[INSTRUCTION]:
Report every line in the records below that contains the string "color", copying each such line in full. Case matters.

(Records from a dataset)

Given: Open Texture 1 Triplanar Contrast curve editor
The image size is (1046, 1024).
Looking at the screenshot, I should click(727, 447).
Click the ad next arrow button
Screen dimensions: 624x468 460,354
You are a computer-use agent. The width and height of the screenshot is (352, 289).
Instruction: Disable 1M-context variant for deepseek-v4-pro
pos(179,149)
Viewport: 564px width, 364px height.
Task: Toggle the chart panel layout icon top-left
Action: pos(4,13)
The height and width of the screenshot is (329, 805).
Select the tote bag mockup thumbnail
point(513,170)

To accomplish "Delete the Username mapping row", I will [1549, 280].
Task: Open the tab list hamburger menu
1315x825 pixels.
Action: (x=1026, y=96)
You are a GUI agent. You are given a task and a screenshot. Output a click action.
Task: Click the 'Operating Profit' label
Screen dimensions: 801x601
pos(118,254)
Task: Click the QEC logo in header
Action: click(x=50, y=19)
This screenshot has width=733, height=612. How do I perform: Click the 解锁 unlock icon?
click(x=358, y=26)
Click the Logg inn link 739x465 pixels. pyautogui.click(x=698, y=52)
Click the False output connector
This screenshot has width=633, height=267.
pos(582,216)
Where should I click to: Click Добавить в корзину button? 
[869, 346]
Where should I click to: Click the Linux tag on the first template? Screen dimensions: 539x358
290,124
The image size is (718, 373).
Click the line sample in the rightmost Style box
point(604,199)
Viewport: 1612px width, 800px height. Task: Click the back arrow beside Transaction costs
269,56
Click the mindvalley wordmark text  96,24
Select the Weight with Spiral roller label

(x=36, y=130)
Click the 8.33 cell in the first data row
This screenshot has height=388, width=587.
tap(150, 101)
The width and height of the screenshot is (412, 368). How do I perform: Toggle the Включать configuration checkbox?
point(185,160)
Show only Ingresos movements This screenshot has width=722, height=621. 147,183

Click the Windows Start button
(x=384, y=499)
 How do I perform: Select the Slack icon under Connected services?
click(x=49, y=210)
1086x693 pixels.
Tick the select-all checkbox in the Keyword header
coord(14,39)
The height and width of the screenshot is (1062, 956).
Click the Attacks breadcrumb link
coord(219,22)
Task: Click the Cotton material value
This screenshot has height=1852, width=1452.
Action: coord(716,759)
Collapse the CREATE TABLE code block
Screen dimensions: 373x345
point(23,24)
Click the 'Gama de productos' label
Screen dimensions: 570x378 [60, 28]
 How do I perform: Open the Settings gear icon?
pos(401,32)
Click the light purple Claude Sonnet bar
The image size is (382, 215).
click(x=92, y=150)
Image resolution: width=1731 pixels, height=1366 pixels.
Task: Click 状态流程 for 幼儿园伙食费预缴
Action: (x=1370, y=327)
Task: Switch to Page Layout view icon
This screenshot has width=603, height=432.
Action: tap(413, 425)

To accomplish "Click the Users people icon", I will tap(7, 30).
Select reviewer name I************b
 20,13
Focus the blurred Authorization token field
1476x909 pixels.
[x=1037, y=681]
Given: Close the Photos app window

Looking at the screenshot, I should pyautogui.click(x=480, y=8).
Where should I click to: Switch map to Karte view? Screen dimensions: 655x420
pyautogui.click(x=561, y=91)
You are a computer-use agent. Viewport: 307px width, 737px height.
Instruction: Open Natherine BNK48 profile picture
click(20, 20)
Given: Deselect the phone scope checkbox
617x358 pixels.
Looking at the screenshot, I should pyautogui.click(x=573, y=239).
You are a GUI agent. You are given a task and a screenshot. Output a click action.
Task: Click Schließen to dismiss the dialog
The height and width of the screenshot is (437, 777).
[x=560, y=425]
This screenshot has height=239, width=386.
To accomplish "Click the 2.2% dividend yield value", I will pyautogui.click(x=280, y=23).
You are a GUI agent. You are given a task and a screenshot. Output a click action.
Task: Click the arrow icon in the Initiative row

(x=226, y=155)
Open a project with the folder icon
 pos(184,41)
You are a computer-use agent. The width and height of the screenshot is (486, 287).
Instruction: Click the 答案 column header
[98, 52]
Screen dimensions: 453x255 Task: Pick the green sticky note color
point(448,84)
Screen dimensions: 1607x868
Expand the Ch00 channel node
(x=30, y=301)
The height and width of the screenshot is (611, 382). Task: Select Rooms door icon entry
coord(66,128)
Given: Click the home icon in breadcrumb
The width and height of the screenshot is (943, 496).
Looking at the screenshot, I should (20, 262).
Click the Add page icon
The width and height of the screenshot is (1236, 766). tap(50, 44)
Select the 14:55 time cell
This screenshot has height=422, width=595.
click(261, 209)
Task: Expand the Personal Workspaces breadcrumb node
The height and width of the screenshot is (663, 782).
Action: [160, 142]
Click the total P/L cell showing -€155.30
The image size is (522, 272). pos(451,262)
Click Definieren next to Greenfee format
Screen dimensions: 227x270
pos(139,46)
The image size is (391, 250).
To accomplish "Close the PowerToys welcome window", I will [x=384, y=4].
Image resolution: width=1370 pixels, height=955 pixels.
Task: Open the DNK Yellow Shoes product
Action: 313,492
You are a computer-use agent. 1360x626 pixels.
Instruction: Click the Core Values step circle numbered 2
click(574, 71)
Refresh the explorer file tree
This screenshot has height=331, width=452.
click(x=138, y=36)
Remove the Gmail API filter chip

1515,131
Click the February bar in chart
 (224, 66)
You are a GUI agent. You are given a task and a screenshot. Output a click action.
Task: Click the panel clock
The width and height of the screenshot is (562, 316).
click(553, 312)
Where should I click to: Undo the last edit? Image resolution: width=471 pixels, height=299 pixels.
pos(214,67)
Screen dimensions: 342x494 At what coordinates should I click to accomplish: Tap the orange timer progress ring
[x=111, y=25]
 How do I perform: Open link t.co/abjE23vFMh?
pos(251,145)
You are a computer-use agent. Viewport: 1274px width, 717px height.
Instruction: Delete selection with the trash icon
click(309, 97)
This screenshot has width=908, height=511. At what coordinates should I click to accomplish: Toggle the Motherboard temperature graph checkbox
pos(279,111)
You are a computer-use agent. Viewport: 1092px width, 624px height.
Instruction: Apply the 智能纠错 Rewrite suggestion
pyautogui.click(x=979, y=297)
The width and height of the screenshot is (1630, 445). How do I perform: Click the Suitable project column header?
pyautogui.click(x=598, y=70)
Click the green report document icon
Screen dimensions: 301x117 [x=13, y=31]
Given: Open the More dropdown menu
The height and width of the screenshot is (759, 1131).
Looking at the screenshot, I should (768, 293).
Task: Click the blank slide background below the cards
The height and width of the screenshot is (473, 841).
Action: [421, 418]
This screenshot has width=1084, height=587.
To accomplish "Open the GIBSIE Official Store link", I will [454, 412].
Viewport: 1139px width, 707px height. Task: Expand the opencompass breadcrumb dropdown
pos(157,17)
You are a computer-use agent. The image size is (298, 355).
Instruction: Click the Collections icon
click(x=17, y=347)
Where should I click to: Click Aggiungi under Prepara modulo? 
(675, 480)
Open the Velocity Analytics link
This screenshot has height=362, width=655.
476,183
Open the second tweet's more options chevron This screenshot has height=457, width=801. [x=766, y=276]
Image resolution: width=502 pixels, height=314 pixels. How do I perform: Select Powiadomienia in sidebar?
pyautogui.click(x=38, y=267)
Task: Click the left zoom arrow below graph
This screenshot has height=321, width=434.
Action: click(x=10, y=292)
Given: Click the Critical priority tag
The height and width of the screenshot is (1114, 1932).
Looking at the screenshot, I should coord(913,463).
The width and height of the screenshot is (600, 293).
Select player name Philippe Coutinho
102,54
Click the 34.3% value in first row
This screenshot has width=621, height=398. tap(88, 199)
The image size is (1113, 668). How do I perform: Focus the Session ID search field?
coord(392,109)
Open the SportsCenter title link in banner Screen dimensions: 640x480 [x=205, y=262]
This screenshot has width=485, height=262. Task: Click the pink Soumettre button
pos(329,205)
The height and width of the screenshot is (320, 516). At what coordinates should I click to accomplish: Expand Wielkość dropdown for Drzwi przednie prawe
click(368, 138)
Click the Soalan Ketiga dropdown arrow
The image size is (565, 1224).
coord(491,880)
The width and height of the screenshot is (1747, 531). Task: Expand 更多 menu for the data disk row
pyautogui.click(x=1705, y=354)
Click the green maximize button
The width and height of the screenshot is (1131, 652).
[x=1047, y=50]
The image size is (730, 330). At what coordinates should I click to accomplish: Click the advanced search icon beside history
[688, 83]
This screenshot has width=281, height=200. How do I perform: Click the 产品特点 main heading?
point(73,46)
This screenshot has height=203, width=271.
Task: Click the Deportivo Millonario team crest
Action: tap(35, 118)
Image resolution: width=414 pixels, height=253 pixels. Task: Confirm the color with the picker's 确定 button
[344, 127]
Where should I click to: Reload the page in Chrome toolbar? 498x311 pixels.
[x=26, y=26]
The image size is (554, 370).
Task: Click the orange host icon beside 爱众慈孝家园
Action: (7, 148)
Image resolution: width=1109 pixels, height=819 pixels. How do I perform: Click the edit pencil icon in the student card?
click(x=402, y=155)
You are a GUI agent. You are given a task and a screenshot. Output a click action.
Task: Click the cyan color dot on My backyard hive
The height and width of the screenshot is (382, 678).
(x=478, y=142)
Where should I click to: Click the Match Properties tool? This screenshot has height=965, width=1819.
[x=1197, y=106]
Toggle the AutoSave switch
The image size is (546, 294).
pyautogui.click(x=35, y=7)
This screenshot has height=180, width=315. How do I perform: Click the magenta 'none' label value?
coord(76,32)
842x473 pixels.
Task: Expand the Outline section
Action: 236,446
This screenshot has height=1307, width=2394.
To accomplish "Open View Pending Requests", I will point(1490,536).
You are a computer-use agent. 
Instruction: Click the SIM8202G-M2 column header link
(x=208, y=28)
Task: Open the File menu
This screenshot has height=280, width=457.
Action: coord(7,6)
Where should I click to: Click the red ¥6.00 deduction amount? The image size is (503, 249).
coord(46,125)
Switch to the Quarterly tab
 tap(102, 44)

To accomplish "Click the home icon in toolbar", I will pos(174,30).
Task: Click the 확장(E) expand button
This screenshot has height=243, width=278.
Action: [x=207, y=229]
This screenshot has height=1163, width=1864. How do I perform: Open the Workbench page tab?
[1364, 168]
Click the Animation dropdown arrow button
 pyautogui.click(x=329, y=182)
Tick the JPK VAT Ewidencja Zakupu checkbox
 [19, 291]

[ANSWER TO THE EXERCISE]:
Screen dimensions: 453x255 Task: Pick the green sticky note color
Image resolution: width=414 pixels, height=253 pixels. Task: Confirm the color with the picker's 确定 button
Task: Click the cyan color dot on My backyard hive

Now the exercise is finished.